| Text section |
Friday, December 07, 2007

How I'd Spend 15 Billion Smackers

Somebody decided to speculate how Apple should spend all their money. It's hard to figure out who was first if you don't care to look. Since that would constitute research, I'll skip that part. Anyway, the first time I saw it was on MacDailyNews. They have some sites linked. I think it was on, like, 67 or 68 different sites. Everybody has a different idea how El Jobso and company should unload all that dirty money.

First, let me say that if I knew what to do with $1.5 E10, I probably wouldn't spend my weekdays trying to explain nuclear radiation to a roomful of yawns and half-closed eyes. All these other folks, dirt-poor schlumps by comparison, are just sure they have the best answers for His Steveness. If I was a co-inventor of the personal computer, running the most innovative consumer electronics company on the planet with a market cap approaching $2.0 E12, I believe I'd listen to exactly none of those assholes. But that's just me. I'm kind of a maverick.

So anyway, I did some figuring about what I'd do if I was running Apple, and if I decided that I should spend some money out of an available pot of $15,000,000,000.00, after getting me and wifey-poo a couple of new cars and paying the rest of my kid's college expenses. I probably would, as a minimum, stop writing really long run-on sentences.

Somebody suggested Apple could buy Universal or 20th Century Fox or Warner or maybe two or three of them. Not me. Why on earth would Apple want to buy up another corporation's bureaucracy. Especially a Hollywood bureaucracy. Every dog-damn secretary and janitor and their rotten kid has a fecking agent in that town. Useless and smarmy. T'hell with that.

I'd buy the digital distribution rights to every movie ever filmed, including the Super-8 of Uncle Pete and Aunt Gladys at the 1966 Shriners' convention in Minneapolis (the one with the really hard to see ice carvings). Silent films, early talkies, porn – you name it – even non-Star Wars stuff with Mark Hamill. I wouldn't rent 'em. I'd buy 'em. Pay the greedy bastards an outlandish price. Then I'd put them all in H.264, 720p, 1080p, QuickTime, .wmv, NTSC, and any other non-DRM format anybody wanted. Then I'd put them on a brand new freshly designed iTunes Movie store with a five-view price and a purchase price. Buy it or rent it. Your choice.

| Provided information |
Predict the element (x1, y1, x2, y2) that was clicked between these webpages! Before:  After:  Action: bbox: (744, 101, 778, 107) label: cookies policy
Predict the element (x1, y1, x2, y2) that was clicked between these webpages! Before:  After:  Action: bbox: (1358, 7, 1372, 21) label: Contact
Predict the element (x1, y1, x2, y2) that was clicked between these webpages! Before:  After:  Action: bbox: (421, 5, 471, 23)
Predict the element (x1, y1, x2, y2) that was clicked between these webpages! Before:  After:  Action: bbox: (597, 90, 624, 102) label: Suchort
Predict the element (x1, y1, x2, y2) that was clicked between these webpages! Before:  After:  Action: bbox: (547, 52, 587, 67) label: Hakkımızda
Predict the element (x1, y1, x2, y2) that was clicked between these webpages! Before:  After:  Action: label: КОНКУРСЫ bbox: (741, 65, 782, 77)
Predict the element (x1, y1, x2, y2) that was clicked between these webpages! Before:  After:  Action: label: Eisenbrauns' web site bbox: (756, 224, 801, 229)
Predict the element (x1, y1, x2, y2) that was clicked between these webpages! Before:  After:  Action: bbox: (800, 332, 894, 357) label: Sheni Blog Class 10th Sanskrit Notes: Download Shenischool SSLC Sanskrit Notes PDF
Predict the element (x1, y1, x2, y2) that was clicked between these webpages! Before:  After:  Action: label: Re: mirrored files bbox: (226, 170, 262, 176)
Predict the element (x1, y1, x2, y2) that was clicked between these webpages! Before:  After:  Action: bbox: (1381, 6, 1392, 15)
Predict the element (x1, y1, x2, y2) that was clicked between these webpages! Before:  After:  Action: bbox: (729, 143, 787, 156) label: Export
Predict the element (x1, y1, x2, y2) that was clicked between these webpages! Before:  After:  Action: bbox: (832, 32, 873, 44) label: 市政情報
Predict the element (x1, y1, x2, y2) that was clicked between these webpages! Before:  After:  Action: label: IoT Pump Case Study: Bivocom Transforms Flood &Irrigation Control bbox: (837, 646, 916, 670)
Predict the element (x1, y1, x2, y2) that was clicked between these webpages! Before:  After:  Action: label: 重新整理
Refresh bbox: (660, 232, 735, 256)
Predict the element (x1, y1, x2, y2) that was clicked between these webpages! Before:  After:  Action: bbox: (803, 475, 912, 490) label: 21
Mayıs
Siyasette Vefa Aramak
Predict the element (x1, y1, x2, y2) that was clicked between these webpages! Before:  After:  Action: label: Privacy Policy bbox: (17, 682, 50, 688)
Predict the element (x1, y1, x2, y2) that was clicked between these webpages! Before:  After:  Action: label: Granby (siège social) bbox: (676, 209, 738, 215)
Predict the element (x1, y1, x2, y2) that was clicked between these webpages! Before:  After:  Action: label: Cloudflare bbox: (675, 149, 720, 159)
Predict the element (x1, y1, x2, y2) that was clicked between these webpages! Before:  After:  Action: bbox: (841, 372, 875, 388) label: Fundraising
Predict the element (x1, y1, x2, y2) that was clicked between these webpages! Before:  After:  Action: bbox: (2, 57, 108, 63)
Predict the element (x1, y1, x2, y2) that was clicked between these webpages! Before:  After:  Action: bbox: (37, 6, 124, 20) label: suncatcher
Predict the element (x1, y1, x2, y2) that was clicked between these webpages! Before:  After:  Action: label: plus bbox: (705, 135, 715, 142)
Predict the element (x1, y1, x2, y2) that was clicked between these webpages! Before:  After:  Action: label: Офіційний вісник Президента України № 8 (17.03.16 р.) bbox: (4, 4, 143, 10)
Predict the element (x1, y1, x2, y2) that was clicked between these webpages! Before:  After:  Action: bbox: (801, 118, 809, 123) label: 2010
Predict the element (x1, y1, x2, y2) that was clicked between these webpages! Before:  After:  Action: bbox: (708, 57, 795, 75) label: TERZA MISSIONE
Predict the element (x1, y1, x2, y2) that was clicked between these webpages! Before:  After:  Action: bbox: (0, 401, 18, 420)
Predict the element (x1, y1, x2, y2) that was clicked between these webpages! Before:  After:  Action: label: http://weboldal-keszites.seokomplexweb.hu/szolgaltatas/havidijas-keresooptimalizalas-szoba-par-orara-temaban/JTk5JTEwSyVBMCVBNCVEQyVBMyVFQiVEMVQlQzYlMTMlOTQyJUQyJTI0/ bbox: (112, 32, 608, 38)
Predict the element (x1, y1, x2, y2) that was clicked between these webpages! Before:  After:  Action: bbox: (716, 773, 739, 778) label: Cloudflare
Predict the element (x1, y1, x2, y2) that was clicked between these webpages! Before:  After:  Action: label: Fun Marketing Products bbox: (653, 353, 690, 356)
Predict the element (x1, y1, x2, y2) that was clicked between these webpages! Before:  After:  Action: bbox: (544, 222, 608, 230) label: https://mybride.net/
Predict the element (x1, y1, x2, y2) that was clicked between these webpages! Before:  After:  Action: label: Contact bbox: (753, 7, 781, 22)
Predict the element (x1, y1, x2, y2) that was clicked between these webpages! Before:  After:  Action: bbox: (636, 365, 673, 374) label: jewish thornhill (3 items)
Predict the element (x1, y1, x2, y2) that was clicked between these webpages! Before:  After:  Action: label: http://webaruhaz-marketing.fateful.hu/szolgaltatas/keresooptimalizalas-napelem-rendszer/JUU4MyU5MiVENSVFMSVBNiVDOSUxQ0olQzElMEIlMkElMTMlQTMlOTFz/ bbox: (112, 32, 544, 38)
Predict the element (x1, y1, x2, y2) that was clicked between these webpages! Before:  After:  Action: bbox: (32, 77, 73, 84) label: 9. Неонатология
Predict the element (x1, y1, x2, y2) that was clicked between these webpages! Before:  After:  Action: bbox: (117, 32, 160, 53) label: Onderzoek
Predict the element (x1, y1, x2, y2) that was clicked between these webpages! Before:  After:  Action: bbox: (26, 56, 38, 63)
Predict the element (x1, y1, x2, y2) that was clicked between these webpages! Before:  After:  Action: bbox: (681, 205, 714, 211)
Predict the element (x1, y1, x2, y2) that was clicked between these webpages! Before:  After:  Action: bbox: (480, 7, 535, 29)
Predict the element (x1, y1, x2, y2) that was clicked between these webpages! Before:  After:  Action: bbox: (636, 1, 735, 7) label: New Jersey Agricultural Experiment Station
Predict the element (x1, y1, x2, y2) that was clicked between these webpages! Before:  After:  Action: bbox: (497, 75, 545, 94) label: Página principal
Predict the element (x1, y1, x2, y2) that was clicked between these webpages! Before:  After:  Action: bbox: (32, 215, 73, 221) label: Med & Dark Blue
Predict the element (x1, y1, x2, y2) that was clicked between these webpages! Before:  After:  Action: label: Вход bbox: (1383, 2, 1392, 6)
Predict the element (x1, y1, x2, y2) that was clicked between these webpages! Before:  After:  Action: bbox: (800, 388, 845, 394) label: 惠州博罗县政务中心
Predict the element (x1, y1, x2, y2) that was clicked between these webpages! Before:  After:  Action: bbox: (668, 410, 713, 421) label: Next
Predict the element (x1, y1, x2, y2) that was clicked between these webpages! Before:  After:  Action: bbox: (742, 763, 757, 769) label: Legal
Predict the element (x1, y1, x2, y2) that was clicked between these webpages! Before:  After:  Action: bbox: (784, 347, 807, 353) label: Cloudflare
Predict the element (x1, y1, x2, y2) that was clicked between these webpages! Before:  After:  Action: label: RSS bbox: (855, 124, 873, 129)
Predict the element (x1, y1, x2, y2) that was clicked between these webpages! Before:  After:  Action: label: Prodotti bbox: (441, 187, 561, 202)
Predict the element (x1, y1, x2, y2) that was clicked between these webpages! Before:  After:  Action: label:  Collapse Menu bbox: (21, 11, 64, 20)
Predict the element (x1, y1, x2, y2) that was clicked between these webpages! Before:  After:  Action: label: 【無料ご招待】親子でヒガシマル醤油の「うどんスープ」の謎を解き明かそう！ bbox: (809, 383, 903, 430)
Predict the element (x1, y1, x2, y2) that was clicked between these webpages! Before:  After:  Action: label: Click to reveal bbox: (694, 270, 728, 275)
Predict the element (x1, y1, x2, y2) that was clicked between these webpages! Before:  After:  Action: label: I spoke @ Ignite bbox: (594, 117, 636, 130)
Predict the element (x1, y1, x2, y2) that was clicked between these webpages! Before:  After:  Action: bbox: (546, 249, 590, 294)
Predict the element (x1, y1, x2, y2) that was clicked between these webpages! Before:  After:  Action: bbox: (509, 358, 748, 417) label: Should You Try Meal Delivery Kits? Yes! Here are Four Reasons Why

| Work item |
Write what comes next in the blog post about how Apple should spend $15 billion, starting right after its final sentence.

| Final answer |
I wouldn't put up a single barrier to piracy except one: I'd make it easy and reasonable to use the system honestly. Since that's what most people want, I'd use the considerable profit from the movie cash cow to pay dividends.

Other people suggested buying Adobe, whoever owns AutoCad and a few other software companies. Nah. Apple's market share is increasing. Everybody thinks it's going to attract the hackers and the viruses. I doubt it. Hackers, like most criminals, are lazy and not terribly bright. If they were smart or industrious they wouldn't be criminals. The lazy and stupid can still make a lot of money hacking XP Trojan Horses.

Apple's growing market share will attract good programmers looking to make money selling software for a successful platform. I wouldn't waste a dime on buying a software company.

Nor would I buy NetFlix or blockbuster. Hard media is dead. The HD/BluRay war ultimately doesn't matter. How hard would it be to order a movie on iTunes and stream it on demand? Right now. If I had 1.5 E10 USD, I'm pretty sure I could make that happen. I'm also pretty sure I could make it profitable at $0.99 per viewing. Who the hell needs a DVD?

Those are just a couple of ideas.

I'd also buy a Stratocaster, a Les Paul Custom Deluxe, take piano lessons, hire somebody to rake my leaves, and get a Thank-you card for Lofa Tatupu. After three interceptions last week, it seems like the least I could do.

We're out of peanuts. I hate it when we run out of peanuts.